RECORDED DATA |
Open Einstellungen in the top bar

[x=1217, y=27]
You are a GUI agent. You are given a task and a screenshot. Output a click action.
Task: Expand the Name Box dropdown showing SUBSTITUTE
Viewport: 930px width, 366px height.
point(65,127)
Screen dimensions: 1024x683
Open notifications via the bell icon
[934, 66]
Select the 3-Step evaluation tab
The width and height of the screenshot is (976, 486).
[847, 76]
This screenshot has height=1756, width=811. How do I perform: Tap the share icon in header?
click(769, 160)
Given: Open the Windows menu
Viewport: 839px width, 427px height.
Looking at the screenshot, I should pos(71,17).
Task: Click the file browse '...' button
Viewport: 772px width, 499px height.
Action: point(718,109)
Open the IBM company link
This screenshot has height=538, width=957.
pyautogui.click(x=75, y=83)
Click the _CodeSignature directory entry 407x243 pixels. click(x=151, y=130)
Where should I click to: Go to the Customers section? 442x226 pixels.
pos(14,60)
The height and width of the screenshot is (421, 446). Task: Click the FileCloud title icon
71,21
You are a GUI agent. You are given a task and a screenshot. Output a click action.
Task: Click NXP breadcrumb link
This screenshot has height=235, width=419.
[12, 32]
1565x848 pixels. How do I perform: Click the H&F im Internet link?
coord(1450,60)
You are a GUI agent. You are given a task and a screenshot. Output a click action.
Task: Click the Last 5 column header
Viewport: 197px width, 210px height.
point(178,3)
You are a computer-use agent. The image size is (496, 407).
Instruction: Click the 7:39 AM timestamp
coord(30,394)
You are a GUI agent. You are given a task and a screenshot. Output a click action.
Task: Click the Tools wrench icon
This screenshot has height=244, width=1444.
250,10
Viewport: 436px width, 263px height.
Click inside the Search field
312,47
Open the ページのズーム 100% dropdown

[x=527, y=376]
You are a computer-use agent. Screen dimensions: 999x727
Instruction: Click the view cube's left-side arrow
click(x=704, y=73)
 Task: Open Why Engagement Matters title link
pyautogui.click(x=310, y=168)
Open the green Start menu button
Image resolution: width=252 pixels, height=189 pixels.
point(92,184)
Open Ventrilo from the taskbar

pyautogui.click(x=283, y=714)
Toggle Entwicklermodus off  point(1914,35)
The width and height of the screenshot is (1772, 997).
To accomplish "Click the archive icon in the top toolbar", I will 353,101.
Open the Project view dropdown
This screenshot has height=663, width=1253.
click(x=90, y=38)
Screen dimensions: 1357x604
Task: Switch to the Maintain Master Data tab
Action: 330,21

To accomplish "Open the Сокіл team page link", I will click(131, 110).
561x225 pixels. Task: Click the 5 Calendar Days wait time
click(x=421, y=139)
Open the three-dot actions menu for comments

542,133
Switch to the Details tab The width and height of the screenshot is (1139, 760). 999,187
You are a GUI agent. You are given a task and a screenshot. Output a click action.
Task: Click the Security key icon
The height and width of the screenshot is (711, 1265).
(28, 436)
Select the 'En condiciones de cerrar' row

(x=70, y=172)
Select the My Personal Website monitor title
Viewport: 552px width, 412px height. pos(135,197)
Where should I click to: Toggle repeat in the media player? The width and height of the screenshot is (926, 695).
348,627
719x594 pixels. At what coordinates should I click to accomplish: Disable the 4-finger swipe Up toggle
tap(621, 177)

PROBLEM DETAILS | Filter the entries and copy each line with "computer".

RESULT FOR THIS EXERCISE |
You are a computer-use agent. The image size is (496, 407).
You are a computer-use agent. Screen dimensions: 999x727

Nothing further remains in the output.